Directions for this task:
Copy everything in the Python pin patch from "- saturn-python-llm: 3.11" down to "at that tag)." word for word.

=== Text section ===

From 85c94ac3b09afcfef77c49c10f0671bd57ec7ac9 Mon Sep 17 00:00:00 2001
From: hugo <hugo@saturncloud.io>
Date: Thu, 28 May 2026 17:57:47 +0000
Subject: [PATCH 06/11] Pin python=3.13 across all py images, fix pytorch
 index-url syntax

Mamba was resolving python=3.14 on conda-forge for any env without an
explicit python pin (3.14 released 2025-10-07). #471 already pinned
pytorch and tensorflow. This finishes the sweep:

- saturn-python: 3.11 -> 3.13.
- saturn-python-rapids: unpinned -> 3.13 (this image was on a path to
  hit the same 3.14 problem next build).
- saturn-python-llm: 3.11 -> 3.13. Also drops pytorch/nvidia conda
  channels and the conda pytorch/pytorch-cuda/cuda-toolkit deps for
  the same reason the saturn-python-pytorch image did in #472: the
  pytorch conda channel is frozen at 2.5.1 and has no cp313 builds.
  torch/torchvision/torchaudio move to pip via the PyPI cu129 index.
  flash_attn URL swaps cp311 -> cp313 (same build family already
  publishes a cp313 wheel at that tag).
- saturn-python-pytorch: collapses the two-line --extra-index-url
  pip arg into the correct single-line form. The split-line form is
  not the conda env yml pip-args grammar -- pip parses it as a
  bare --extra-index-url with no value.

Leaving saturn-python-312-slim* alone: their names encode python312
and they're already pinned to 3.12. R images keep python=3.11 since
python there is secondary tooling, not the image purpose.

Co-Authored-By: Claude Opus 4.7 (1M context) <noreply@anthropic.com>
---
 saturn-python-llm/environment.yml     | 15 +++++++--------
 saturn-python-pytorch/environment.yml | 16 ++++++----------
 saturn-python-rapids/environment.yml  |  2 +-
 saturn-python/environment.yml         |  2 +-
 4 files changed, 15 insertions(+), 20 deletions(-)

=== Exercise data ===

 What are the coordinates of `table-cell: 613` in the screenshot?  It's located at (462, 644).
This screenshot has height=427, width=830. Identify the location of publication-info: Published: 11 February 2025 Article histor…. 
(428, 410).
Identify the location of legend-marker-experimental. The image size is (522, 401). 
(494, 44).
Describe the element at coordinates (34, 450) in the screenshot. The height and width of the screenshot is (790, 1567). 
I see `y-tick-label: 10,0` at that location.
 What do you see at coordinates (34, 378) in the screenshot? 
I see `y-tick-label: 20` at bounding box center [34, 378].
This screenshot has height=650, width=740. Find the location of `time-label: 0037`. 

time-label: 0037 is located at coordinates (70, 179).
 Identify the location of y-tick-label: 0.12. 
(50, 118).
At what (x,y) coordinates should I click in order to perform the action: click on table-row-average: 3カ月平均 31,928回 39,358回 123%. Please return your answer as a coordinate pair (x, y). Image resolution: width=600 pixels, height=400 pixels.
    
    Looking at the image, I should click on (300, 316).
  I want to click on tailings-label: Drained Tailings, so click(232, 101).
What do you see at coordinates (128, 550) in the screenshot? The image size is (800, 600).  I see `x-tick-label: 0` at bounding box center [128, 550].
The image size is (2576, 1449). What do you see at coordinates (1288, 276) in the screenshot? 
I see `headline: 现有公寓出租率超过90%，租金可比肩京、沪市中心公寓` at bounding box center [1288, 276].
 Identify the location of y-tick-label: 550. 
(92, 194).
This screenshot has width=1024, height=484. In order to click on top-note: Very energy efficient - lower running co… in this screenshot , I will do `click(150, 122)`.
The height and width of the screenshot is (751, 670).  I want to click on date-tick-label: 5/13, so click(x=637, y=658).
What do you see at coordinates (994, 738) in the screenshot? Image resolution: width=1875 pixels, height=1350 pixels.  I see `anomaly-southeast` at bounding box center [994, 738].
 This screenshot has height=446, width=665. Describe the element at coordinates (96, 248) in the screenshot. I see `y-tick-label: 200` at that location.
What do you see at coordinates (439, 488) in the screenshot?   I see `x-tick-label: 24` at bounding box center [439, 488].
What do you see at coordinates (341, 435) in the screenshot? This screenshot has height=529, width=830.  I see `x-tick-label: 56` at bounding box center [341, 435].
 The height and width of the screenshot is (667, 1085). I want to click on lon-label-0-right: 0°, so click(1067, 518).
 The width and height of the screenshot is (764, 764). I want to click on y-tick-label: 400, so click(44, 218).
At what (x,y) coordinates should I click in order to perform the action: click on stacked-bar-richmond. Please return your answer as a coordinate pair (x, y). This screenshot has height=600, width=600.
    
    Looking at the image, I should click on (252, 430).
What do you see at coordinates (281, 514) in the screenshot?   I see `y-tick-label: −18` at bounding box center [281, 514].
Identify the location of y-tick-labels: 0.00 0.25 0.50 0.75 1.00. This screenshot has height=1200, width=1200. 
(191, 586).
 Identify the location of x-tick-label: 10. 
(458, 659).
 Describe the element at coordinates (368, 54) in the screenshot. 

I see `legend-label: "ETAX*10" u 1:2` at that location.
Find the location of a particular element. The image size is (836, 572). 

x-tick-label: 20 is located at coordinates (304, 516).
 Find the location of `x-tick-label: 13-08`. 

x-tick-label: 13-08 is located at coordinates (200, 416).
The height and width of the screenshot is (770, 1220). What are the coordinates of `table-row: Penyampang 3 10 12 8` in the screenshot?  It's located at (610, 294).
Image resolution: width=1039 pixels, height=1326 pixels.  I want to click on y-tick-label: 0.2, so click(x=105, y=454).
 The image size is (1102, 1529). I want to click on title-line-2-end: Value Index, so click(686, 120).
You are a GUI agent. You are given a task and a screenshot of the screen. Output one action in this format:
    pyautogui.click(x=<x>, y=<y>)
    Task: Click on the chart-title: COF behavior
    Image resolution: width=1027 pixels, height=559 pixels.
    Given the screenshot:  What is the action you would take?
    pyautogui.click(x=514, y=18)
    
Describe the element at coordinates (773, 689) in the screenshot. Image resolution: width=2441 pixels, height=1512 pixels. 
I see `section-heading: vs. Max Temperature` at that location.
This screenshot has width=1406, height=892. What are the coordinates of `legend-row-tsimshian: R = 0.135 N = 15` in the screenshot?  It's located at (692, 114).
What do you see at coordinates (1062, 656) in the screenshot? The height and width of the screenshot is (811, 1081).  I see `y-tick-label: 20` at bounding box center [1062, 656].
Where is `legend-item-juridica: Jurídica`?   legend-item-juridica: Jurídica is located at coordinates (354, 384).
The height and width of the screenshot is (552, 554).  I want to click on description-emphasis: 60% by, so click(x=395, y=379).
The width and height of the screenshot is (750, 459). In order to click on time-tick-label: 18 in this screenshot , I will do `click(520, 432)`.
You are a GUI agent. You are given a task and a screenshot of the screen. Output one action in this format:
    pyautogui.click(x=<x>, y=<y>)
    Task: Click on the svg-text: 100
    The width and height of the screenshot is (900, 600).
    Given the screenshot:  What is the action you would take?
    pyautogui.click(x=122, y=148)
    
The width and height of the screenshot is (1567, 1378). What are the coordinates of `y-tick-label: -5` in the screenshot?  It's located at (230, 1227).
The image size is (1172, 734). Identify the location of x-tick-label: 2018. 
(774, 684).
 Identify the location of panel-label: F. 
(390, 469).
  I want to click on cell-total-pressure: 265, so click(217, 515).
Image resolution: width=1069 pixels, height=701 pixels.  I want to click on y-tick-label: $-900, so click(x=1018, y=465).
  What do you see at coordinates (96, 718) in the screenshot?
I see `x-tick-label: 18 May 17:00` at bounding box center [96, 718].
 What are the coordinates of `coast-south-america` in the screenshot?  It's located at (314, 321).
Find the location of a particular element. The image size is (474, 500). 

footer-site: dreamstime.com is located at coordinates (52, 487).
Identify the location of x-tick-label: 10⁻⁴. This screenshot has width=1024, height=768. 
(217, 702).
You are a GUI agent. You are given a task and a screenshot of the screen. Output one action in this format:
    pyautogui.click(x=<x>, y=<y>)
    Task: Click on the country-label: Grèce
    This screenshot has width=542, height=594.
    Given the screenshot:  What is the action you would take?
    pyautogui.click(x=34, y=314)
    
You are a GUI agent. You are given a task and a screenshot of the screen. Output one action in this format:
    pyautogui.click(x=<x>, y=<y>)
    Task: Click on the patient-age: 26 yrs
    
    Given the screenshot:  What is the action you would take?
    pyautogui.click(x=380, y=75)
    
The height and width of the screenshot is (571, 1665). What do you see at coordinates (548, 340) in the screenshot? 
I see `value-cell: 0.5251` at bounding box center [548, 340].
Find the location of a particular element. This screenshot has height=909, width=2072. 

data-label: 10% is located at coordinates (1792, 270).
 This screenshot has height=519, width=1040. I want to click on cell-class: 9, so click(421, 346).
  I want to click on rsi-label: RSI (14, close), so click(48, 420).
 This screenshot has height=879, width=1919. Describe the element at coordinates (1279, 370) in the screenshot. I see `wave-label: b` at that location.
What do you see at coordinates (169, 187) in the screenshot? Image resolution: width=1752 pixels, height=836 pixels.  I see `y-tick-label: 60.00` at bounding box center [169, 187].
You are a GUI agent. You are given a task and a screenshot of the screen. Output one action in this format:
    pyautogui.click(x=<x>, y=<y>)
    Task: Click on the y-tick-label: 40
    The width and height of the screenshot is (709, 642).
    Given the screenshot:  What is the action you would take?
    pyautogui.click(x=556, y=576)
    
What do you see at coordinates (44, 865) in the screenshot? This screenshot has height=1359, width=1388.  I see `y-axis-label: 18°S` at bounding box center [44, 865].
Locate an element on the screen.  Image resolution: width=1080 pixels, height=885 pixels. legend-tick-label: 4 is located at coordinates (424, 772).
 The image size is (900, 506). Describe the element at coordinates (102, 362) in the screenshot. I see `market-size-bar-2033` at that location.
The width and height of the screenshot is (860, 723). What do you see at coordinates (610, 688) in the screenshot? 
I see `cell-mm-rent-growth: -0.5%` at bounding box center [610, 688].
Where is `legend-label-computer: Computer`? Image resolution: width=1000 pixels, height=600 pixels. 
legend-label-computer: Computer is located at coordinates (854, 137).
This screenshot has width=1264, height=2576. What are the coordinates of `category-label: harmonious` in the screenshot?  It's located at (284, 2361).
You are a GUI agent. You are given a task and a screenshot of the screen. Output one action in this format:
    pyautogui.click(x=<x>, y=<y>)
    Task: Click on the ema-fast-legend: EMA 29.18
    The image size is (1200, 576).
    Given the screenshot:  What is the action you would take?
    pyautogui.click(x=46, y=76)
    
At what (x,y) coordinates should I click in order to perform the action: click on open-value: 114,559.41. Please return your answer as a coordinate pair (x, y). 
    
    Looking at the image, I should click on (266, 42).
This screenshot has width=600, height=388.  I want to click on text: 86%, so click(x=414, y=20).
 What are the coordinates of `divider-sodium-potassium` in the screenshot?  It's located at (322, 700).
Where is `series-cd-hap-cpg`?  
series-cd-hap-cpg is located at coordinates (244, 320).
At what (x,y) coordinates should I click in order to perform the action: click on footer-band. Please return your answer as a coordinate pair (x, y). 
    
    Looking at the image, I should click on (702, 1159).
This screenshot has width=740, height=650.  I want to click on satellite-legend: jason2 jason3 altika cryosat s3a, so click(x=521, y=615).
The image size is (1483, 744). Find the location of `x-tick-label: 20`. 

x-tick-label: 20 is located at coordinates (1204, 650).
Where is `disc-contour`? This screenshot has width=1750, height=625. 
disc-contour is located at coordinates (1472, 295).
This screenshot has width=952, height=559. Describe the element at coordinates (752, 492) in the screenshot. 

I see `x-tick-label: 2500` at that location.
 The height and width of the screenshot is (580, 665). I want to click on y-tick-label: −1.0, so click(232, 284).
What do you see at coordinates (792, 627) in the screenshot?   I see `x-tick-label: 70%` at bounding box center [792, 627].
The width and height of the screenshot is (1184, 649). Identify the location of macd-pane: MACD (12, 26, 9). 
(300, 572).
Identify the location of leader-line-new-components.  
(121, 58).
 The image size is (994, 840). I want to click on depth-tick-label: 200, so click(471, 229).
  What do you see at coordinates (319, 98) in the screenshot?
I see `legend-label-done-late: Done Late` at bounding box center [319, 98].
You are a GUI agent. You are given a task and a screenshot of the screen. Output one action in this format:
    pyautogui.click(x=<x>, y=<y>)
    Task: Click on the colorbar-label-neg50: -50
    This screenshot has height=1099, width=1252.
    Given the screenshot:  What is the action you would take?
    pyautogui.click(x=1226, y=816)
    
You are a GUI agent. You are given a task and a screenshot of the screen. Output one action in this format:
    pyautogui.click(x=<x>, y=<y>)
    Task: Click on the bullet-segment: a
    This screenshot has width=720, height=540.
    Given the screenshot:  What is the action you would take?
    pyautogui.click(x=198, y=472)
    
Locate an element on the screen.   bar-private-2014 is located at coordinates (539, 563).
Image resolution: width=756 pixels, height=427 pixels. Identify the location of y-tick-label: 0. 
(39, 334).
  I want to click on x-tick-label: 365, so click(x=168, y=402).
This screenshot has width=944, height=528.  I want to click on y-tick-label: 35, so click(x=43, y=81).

===

Result of the task:
- saturn-python-llm: 3.11 -> 3.13. Also drops pytorch/nvidia conda
  channels and the conda pytorch/pytorch-cuda/cuda-toolkit deps for
  the same reason the saturn-python-pytorch image did in #472: the
  pytorch conda channel is frozen at 2.5.1 and has no cp313 builds.
  torch/torchvision/torchaudio move to pip via the PyPI cu129 index.
  flash_attn URL swaps cp311 -> cp313 (same build family already
  publishes a cp313 wheel at that tag).